ここから在学届をダウンロードして、必要書類を添付し、指定された住所に郵送して審査結果を待ちましょう。
スカラネットが使えないケースとは?
スカラネット・パーソナルが使えないケースは、主に次の2つです。
・ID/PWを紛失した、未発行のまま卒業した
・通信教育学部・放送大学の一部など、電子認証が難しい学校に在籍している
また、海外の大学や専門学校に進学した場合も、スカラネット・パーソナルにログインできない可能性が高いです。
この場合は、先述した方法で在学届をダウンロードして、JASSOに返還猶予を申請しましょう。
「在学届」と「在学猶予願」の違いに注意
在学届と在学猶予願は混同されがちですが、目的と役割が異なる別物です。
それぞれの違いを見てみましょう。
・在学届:JASSOから提出を求められた場合に、在学状況を報告するための書類
・在学猶予願:返済開始を遅らせるために、本人の意思で提出する書類
在学届は、奨学金を継続して受け取っている学生が用意する必要のある書類です。
一方の在学猶予願は、進学や留年時に必須となります。
通信教育学部・放送大学の場合の在学猶予申請
通信制大学や放送大学に在籍する場合も、在学猶予の申請は可能です。
ただし、これまでにご紹介してきた申請方法とは必要な書類が異なるため、注意が必要です。
在学猶予の適用に向けて確認される条件も含めて、詳しく解説しましょう。
通信制大学・放送大学も猶予の対象
通信制大学や放送大学に通っている方も、全科目を履修する正規学生であれば在学猶予を申請できます。
JASSOは、学籍が認められる場合は通信教育を受けている方も在学猶予の対象としているため、これからご紹介する条件に合致する場合は、在学猶予を申請しましょう。
在学猶予が認められる条件
通信制大学・放送大学に通っていて、在学猶予の承認を受けたい場合は、以下の条件を満たす必要があります。
・全科履修生であること
・在籍証明ができること
「科目履修生」や「選科履修生」など、学位取得を目指さない学生は対象外となる場合が多いため注意しましょう。
在学猶予の対象となるのは、原則として学位取得を目指す正規の学生のみです。
また、在学中の学校が公式に発行する在学証明書や学生証を用いて、在学状況を証明する必要もあります。
証明書の準備と注意点
証明書として利用できるのは、在学証明書や学生証のコピー、あるいは学校が公式に発行するその他の書類です。
スカラネット・パーソナルにログインできる場合はオンラインで、ログインできない場合は「在学届」に必要書類を添付して郵送で申請しましょう。

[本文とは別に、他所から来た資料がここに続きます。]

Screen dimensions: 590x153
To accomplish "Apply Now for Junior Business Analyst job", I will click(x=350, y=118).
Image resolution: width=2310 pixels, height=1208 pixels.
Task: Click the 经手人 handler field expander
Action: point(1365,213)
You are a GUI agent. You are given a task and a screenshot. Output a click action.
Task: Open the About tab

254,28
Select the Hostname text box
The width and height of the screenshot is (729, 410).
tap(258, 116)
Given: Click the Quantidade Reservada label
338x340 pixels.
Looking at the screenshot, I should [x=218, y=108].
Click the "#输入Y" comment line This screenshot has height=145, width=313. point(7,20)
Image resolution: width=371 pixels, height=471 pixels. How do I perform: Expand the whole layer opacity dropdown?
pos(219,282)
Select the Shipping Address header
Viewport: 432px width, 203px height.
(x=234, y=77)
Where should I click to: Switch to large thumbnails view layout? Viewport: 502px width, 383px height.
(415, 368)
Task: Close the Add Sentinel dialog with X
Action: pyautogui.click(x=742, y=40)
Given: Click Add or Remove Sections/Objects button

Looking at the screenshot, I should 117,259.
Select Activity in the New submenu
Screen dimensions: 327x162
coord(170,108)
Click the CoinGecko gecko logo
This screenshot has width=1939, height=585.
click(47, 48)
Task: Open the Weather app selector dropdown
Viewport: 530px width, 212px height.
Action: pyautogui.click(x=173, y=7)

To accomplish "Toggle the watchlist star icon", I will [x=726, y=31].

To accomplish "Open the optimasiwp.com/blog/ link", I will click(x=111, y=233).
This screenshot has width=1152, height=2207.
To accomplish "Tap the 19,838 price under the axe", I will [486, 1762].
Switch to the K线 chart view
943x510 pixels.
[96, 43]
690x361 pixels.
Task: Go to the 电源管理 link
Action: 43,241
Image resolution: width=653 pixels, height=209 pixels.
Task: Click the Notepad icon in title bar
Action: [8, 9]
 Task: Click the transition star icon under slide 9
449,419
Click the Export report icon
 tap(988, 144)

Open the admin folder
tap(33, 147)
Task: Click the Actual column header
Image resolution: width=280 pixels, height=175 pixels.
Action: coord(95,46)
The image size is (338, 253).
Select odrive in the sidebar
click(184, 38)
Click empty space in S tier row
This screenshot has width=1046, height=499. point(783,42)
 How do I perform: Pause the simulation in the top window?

通信制の学校に通っている場合、学校側がJASSOの在学猶予対象として認められているか、事前に確認が必要です。
JASSOの対象に含まれていない場合は、在学猶予の申請を行えません。
なお、放送大学に在籍している場合は、事務局に問い合わせると、在学証明書の発行手続きがスムーズに進みます。
在学猶予の対象外になるケースとは?
在学猶予は就職が予定よりも遅れた学生にとって便利な制度ですが、すべてのケースで適用されるわけではありません。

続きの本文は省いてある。